“Fired?” cried Frank.

“Well, about the same thing—I resigned, as a matter of fact,” explained Billy ruefully; “but it all amounts to the same in the long run.”

“Sit down and tell us about it,” commanded Frank, genuinely concerned at his friend’s evident dejection.

Seated on an upturned box, which had contained batteries, Billy related his story, omitting nothing. On his suspicions of Reade, however, he touched lightly.

“You see, I’ve got nothing on the fellow,” he explained, “and although I’m convinced that he gave our plan away to the Despatch, yet I’ve got nothing to base it on.”

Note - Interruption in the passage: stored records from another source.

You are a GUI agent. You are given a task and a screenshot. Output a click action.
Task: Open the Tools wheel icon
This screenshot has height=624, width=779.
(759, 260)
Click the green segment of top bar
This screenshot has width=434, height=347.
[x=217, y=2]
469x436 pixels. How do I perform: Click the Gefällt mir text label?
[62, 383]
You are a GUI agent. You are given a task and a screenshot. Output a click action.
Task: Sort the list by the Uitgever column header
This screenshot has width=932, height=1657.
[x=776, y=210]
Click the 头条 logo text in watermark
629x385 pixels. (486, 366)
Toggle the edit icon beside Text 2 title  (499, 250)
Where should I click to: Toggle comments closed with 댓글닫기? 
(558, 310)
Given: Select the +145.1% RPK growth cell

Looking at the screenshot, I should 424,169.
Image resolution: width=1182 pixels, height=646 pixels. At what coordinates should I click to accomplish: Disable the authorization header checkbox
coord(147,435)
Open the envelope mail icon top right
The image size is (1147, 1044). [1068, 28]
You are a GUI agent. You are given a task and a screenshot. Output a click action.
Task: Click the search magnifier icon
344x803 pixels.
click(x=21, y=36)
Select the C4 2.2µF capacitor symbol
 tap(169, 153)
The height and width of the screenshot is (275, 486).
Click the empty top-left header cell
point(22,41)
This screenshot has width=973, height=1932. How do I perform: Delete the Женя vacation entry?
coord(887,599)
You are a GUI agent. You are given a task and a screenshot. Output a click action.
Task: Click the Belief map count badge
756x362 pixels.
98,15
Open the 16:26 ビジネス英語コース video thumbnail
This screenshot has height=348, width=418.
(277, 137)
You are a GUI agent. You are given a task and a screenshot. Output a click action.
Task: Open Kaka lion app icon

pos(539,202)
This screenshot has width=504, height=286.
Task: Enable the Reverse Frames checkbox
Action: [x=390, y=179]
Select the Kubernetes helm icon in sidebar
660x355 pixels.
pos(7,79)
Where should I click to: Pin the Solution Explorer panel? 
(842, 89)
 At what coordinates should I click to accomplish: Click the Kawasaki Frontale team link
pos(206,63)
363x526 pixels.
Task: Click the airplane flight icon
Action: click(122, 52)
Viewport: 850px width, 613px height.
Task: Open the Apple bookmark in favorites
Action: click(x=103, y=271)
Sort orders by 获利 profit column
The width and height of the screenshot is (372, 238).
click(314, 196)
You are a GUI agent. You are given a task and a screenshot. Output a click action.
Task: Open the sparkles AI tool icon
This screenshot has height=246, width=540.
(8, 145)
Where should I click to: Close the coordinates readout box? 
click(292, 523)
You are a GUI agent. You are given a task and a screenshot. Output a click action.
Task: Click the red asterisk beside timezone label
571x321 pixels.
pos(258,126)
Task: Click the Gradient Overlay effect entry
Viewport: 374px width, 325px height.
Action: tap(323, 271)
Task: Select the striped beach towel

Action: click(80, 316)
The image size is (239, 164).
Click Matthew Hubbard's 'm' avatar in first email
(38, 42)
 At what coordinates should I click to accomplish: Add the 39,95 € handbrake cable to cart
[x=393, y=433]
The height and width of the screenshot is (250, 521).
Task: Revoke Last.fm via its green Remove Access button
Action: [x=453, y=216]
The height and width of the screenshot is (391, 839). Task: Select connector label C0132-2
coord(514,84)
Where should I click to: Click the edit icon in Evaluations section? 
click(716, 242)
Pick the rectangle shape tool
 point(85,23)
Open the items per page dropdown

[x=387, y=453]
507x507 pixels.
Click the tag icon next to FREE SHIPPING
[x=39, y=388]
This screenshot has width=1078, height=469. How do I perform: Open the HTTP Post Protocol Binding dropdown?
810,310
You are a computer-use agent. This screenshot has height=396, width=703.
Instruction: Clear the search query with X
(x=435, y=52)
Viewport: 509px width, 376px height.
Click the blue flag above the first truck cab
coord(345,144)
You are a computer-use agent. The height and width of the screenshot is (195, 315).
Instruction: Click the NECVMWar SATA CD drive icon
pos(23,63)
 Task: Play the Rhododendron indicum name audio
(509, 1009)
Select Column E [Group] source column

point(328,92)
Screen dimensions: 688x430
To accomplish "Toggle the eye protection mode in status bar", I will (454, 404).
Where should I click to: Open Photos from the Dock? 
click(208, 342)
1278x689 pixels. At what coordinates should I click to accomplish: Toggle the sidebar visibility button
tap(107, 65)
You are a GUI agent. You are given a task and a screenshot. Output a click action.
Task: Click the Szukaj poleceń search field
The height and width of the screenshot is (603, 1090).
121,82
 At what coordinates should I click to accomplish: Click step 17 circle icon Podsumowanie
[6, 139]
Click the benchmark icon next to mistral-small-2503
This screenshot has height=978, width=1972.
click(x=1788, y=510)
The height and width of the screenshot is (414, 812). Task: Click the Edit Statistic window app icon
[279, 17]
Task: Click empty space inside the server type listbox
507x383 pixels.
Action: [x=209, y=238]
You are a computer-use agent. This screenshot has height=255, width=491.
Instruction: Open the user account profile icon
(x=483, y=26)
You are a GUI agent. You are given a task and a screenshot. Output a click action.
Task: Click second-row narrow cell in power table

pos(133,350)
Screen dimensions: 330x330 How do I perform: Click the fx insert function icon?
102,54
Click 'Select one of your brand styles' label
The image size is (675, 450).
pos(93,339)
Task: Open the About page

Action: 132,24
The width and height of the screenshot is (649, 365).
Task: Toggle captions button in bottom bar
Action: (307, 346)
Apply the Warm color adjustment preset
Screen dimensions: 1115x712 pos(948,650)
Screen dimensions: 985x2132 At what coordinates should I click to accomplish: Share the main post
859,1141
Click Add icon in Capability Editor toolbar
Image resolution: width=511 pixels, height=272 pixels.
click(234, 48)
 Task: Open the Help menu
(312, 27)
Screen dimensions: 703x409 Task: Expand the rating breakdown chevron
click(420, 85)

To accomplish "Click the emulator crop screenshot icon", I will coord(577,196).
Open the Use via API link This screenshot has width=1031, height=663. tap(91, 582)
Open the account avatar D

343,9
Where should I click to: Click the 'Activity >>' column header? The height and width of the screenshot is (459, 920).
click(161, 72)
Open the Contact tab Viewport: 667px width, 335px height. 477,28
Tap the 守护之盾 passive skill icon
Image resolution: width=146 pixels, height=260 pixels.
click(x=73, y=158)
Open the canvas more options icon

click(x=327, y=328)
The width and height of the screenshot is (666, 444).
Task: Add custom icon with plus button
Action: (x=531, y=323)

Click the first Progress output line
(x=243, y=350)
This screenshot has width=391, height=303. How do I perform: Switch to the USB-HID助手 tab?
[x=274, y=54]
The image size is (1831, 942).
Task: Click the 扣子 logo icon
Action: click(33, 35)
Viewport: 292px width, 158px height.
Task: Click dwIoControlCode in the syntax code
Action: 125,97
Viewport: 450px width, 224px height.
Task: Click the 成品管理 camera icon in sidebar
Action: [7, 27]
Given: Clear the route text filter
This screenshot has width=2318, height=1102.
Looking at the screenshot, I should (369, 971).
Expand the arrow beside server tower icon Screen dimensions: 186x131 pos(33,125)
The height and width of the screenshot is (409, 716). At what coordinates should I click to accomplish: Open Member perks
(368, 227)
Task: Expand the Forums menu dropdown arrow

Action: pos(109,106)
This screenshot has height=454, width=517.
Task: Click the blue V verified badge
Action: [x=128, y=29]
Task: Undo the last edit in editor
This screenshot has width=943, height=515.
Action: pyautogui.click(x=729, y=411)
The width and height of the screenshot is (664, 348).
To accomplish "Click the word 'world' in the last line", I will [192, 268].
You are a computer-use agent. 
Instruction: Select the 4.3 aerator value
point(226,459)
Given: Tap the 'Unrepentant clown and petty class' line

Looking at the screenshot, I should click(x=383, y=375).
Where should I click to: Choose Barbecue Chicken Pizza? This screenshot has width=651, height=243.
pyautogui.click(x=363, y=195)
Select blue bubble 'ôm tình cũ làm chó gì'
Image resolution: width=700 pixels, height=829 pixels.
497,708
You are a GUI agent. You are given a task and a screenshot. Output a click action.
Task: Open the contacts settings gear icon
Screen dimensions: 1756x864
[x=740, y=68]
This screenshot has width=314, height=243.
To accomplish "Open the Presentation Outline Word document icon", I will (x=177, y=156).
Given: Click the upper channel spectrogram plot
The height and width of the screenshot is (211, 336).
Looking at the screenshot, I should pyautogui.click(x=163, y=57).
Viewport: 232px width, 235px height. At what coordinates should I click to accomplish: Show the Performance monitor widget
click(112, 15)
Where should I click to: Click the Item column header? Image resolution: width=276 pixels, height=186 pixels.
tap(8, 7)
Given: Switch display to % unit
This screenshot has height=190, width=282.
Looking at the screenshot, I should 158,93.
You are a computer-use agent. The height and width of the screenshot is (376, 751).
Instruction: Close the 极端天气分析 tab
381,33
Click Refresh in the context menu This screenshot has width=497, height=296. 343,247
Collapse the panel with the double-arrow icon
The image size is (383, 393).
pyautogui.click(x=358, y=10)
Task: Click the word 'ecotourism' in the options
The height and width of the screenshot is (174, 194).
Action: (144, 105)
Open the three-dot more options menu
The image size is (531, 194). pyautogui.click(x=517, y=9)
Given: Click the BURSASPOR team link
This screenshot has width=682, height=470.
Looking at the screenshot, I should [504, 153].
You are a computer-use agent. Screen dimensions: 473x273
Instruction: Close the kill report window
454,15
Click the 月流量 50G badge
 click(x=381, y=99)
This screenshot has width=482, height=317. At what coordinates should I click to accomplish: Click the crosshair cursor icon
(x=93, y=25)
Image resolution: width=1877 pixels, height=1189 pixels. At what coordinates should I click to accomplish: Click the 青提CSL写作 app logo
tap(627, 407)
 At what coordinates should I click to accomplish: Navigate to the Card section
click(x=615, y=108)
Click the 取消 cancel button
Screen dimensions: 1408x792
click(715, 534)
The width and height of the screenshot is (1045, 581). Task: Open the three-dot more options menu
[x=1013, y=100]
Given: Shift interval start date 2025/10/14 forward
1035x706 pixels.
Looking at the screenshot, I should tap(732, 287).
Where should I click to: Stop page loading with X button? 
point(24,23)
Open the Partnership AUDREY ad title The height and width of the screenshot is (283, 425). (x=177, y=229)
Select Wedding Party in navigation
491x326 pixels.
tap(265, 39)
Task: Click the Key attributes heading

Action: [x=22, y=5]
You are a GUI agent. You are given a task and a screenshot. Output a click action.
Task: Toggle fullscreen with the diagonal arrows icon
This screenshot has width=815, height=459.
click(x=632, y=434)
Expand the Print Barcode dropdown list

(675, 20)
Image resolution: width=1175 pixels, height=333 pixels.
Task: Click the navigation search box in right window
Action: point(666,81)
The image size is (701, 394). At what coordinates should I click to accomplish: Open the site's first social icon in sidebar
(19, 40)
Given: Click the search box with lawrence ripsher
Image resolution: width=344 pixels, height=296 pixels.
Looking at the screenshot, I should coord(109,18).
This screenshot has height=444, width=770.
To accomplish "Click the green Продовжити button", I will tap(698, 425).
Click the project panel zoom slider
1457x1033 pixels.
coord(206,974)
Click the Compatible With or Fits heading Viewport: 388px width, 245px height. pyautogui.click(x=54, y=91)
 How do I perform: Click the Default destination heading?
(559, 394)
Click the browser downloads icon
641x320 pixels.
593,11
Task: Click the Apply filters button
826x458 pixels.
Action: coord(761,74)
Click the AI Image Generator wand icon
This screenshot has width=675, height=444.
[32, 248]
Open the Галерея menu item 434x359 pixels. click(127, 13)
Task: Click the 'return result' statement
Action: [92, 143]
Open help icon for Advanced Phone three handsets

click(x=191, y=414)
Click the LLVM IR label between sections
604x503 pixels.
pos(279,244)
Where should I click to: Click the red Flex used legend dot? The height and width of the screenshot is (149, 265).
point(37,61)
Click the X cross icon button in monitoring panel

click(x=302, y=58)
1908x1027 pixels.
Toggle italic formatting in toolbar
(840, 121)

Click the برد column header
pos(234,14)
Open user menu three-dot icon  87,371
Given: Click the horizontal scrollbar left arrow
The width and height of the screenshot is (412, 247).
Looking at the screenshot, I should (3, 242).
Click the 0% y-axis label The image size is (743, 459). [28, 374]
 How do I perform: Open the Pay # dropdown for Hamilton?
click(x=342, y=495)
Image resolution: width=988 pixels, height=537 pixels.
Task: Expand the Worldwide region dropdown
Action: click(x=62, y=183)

“That’s so,” Frank and Harry were compelled to admit.

The three friends spent an hour or so chatting, and then Mr. Joyce, who had been tinkering with his aeroplane attachment quite oblivious to their talk, announced that he would have to be going home. He had some work to do on another invention that evening, he explained.

“Well, say, as we’ve been stuffing in here almost all day and it’s warm enough to be mighty uncomfortable, what do you say if we take a little spin out in the auto. We can give Mr. Joyce a ride home,” exclaimed Frank.

“The very thing,” agreed Harry.

Old Mr. Joyce was nothing loath to be spared the long ride in a train to his home in the outskirts of Jersey City. As for Billy Barnes, he was delighted at the idea.